First, let's write out the first few terms of the sequence `a_n = (-2/3)^n` to see how it behaves:
* For n=1: `a_1 = (-2/3)^1 = -2/3` (which is about -0.667)
* For n=2: `a_2 = (-2/3)^2 = 4/9` (which is about 0.444)
* For n=3: `a_3 = (-2/3)^3 = -8/27` (which is about -0.296)
* For n=4: `a_4 = (-2/3)^4 = 16/81` (which is about 0.198)

**1. Checking for Monotonicity:**
A sequence is monotonic if its terms always go in one direction (always increasing or always decreasing).
* From `a_1 = -2/3` to `a_2 = 4/9`, the terms increase (from negative to positive).
* From `a_2 = 4/9` to `a_3 = -8/27`, the terms decrease (from positive to negative).
* From `a_3 = -8/27` to `a_4 = 16/81`, the terms increase again.
Since the terms go up, then down, then up, this sequence does not always increase or always decrease.

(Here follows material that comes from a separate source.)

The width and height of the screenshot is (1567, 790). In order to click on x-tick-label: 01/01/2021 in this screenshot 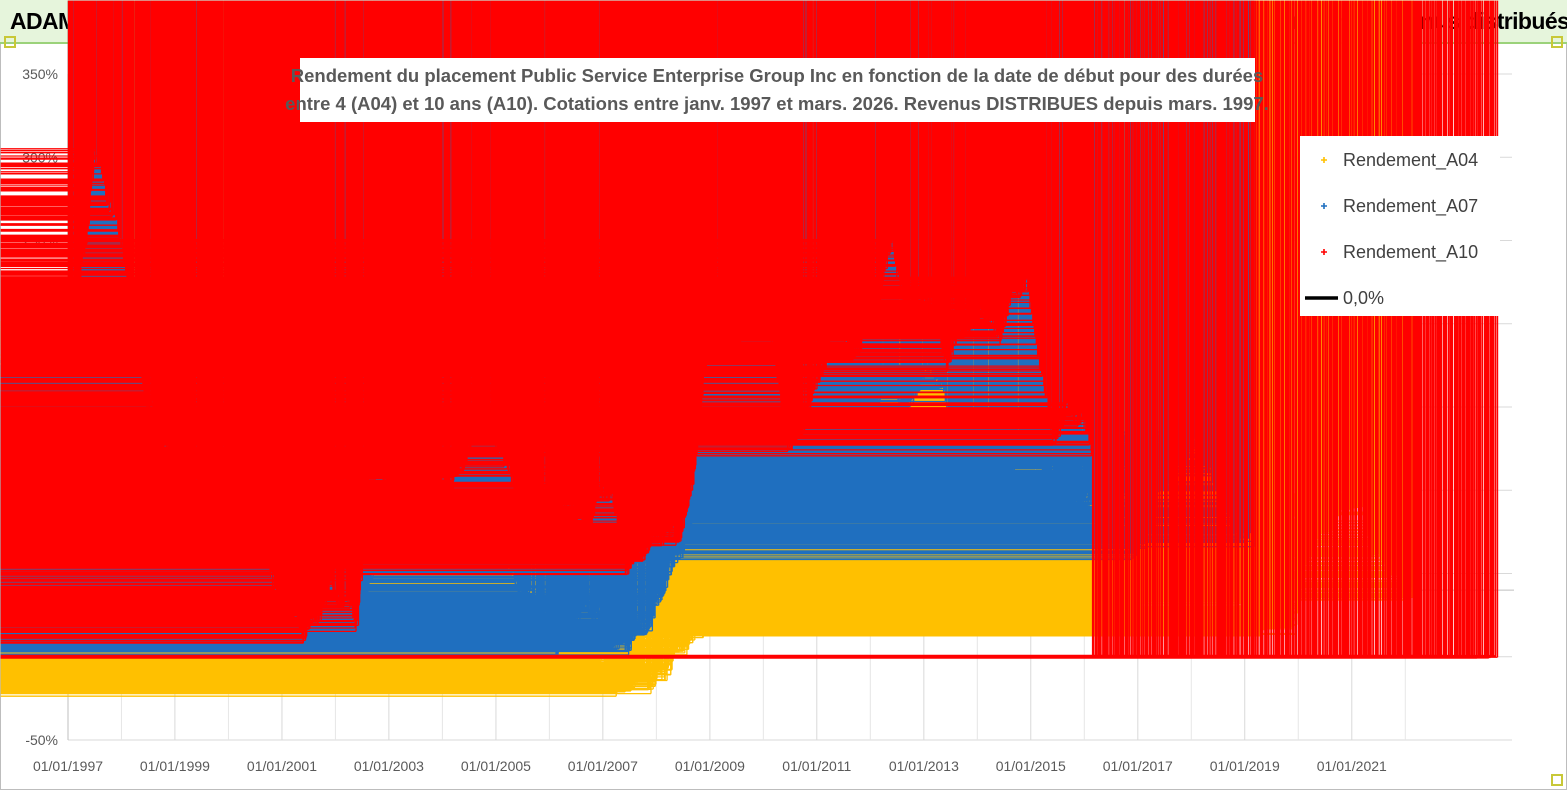, I will do `click(1352, 766)`.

Therefore, **the sequence is not monotonic**.

**2. Checking for Boundedness:**
A sequence is bounded if all its terms stay within a certain range (there's a smallest value and a largest value they don't go beyond).
Let's look at the absolute values of the terms:
* `|a_1| = |-2/3| = 2/3`
* `|a_2| = |4/9| = 4/9`
* `|a_3| = |-8/27| = 8/27`
* `|a_4| = |16/81| = 16/81`
Notice that `(2/3)^n` gets smaller and smaller as `n` gets bigger. This means the terms of `a_n` are getting closer and closer to 0.
The largest positive term we found is `a_2 = 4/9`. All subsequent positive terms (like 16/81) will be smaller than 4/9.
The smallest negative term we found is `a_1 = -2/3`. All subsequent negative terms (like -8/27) will be larger than -2/3 (closer to zero).
So, all the terms of the sequence `a_n` are between `a_1 = -2/3` and `a_2 = 4/9`. We can write this as `-2/3 <= a_n <= 4/9`.
Since all terms are "trapped" between -2/3 and 4/9, there is a lower bound and an upper bound. Therefore, **the sequence is bounded**.